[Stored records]

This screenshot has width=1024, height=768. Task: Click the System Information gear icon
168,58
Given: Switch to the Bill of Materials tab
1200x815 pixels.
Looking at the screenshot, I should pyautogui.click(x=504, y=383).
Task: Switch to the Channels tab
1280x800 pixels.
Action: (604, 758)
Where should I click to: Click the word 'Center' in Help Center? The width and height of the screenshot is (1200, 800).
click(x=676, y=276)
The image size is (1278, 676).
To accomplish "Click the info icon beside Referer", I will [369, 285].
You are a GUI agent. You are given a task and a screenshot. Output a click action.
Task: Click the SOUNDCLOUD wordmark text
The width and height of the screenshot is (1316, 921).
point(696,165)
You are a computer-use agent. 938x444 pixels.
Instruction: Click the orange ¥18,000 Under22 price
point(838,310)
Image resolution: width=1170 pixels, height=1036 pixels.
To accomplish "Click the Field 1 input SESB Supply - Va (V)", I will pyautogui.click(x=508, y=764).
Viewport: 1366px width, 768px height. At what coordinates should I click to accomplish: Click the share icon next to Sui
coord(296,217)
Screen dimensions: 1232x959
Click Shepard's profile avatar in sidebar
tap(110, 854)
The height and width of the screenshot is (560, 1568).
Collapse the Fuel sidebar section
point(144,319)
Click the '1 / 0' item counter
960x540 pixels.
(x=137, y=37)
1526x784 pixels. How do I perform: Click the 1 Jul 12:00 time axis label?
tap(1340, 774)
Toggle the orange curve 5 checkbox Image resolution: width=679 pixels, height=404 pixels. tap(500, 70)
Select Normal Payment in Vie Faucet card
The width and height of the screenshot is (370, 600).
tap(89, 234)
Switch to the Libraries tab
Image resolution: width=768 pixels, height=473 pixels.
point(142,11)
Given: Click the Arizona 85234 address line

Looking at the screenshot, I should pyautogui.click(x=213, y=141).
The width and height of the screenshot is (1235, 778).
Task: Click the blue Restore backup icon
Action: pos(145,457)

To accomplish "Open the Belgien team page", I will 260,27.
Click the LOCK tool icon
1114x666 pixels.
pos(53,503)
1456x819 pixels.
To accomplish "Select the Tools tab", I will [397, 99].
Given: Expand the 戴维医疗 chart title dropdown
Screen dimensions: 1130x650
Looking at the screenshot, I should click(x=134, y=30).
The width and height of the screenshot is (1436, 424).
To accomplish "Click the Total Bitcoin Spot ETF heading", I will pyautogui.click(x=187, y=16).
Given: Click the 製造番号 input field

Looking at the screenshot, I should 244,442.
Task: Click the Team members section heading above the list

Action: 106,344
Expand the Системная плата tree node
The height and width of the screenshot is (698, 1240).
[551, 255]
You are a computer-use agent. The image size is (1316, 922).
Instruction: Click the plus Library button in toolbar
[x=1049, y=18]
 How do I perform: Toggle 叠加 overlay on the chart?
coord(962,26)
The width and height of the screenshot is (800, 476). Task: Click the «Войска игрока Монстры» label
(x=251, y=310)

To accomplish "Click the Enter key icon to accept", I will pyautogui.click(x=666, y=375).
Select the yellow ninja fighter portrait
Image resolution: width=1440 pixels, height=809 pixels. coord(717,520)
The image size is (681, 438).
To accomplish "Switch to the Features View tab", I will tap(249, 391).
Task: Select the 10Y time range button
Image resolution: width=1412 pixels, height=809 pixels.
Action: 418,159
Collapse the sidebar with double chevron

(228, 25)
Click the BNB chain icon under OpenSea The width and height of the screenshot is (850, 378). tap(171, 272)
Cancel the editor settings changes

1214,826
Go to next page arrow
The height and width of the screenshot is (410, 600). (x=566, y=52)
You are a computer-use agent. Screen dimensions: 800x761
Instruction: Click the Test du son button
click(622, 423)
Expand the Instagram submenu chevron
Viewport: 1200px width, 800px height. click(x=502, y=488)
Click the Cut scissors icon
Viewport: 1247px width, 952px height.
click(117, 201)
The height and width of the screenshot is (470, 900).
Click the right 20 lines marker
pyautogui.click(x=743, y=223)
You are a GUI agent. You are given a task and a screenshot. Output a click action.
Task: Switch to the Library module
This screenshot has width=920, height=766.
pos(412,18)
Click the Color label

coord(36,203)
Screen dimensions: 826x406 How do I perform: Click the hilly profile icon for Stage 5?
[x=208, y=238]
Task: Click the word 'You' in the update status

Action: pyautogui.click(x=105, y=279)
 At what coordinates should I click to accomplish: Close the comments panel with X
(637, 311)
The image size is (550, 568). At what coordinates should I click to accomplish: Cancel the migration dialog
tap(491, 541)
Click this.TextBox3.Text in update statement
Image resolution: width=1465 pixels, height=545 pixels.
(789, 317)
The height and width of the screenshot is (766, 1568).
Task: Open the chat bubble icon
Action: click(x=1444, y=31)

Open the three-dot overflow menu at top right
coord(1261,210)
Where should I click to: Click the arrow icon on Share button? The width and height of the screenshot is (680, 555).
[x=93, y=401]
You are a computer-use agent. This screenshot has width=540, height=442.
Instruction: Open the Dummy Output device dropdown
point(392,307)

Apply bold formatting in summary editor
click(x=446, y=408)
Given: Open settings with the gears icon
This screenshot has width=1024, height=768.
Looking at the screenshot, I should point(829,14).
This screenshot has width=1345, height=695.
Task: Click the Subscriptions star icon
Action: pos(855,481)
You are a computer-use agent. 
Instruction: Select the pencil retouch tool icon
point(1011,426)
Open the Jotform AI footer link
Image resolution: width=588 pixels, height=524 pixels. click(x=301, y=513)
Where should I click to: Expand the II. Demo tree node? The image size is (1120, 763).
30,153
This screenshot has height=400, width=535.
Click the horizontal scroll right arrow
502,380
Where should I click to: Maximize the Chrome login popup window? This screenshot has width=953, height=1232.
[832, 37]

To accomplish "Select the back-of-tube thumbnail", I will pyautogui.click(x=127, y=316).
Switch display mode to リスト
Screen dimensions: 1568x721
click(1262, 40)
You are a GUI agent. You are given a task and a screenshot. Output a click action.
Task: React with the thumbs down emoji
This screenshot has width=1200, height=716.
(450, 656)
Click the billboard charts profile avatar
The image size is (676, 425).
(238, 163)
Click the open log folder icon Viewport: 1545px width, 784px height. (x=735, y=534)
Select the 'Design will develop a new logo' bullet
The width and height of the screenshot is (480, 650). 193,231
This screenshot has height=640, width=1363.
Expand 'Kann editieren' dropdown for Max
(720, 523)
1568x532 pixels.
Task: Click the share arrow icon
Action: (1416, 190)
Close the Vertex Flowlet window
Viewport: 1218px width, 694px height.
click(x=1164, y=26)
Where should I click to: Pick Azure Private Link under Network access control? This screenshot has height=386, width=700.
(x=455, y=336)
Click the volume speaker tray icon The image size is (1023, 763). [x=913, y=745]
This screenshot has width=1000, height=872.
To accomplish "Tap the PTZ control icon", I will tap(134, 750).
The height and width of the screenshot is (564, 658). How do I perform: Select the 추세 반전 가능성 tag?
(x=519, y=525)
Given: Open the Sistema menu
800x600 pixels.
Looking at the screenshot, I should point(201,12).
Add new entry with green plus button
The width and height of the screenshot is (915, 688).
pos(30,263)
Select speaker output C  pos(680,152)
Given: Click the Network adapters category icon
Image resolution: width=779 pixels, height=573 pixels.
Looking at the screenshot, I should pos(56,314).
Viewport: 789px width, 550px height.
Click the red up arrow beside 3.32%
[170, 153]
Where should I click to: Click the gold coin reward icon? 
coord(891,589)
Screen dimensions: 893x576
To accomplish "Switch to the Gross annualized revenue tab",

Exercise instructions: Search the entries above for the word "speaker" and count the lines that hold it. Reply with only that number.

Exercise output: 2